____ DATA FOR PROCESSING
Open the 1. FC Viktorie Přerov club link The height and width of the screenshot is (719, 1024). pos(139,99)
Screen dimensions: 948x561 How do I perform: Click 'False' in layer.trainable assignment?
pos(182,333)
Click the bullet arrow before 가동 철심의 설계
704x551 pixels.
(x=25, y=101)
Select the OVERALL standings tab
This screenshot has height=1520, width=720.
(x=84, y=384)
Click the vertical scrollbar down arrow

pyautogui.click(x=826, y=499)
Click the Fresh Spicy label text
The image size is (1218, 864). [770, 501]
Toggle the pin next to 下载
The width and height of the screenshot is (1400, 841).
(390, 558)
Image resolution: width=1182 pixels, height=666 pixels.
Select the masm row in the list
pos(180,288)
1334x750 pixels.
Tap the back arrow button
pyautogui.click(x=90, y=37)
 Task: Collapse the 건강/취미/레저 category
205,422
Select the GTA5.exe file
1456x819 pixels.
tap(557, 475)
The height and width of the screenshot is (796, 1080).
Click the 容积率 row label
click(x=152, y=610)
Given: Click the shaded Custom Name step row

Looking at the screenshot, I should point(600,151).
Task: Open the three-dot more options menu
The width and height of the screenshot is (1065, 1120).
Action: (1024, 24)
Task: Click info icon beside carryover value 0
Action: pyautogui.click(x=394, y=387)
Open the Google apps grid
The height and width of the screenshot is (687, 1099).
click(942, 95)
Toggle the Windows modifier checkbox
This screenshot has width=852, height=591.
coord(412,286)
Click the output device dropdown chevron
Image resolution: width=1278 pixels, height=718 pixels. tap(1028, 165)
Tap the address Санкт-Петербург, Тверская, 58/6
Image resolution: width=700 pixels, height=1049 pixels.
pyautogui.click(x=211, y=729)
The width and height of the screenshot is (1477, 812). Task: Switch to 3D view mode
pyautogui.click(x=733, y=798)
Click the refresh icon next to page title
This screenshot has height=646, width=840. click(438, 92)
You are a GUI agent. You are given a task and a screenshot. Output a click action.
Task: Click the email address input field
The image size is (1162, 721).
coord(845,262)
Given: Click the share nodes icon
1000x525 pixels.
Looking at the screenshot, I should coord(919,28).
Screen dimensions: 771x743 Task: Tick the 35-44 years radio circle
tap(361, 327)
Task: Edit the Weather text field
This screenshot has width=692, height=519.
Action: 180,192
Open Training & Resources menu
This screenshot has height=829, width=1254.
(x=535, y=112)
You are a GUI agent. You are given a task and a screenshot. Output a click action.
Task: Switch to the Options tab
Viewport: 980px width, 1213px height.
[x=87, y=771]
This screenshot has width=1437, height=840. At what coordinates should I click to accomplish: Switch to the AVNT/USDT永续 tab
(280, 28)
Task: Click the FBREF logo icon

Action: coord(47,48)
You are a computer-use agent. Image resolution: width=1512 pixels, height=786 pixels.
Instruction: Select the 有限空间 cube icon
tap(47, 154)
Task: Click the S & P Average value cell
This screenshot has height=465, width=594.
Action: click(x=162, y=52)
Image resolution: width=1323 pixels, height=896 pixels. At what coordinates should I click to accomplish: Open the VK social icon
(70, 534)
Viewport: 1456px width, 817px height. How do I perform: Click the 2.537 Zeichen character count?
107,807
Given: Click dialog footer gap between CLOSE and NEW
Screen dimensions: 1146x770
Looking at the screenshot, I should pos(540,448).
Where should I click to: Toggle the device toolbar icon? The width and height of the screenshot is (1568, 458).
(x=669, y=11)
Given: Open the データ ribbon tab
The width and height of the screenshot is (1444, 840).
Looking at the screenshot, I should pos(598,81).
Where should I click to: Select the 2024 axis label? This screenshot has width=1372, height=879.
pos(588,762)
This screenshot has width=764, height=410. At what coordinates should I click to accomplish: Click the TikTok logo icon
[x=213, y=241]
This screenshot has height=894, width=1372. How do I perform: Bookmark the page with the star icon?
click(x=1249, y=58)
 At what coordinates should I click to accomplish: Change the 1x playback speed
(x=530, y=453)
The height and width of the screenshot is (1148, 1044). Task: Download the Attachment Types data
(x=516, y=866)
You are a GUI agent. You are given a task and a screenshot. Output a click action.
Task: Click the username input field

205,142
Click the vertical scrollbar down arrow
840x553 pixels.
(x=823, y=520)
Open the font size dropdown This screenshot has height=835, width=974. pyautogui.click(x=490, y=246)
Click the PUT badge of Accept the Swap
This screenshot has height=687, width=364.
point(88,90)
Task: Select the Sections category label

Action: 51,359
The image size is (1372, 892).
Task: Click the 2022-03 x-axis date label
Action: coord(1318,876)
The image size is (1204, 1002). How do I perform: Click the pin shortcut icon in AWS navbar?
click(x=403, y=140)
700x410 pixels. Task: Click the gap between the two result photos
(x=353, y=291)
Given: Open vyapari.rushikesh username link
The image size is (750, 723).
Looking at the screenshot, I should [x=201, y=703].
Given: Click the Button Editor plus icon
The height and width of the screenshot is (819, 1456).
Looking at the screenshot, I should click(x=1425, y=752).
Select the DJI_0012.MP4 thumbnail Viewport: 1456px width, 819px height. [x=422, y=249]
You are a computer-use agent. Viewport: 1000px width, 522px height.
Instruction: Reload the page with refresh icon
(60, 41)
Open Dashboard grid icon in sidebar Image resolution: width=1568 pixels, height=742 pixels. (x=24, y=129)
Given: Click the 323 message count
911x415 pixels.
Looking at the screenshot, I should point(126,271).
________
Rewrite the listing starting at the line that contains "The width and height of the screenshot is (1477, 812)." and ending after the line that contains "tap(47, 154)", swapping "icon" for "symbol" and leaving everything else unchanged.

The width and height of the screenshot is (1477, 812). Task: Switch to 3D view mode
pyautogui.click(x=733, y=798)
Click the refresh symbol next to page title
This screenshot has height=646, width=840. click(438, 92)
You are a GUI agent. You are given a task and a screenshot. Output a click action.
Task: Click the email address input field
The image size is (1162, 721).
coord(845,262)
Given: Click the share nodes symbol
1000x525 pixels.
Looking at the screenshot, I should coord(919,28).
Screen dimensions: 771x743 Task: Tick the 35-44 years radio circle
tap(361, 327)
Task: Edit the Weather text field
This screenshot has width=692, height=519.
Action: 180,192
Open Training & Resources menu
This screenshot has height=829, width=1254.
(x=535, y=112)
You are a GUI agent. You are given a task and a screenshot. Output a click action.
Task: Switch to the Options tab
Viewport: 980px width, 1213px height.
[x=87, y=771]
This screenshot has width=1437, height=840. At what coordinates should I click to accomplish: Switch to the AVNT/USDT永续 tab
(280, 28)
Task: Click the FBREF logo symbol

Action: coord(47,48)
You are a computer-use agent. Image resolution: width=1512 pixels, height=786 pixels.
Instruction: Select the 有限空间 cube symbol
tap(47, 154)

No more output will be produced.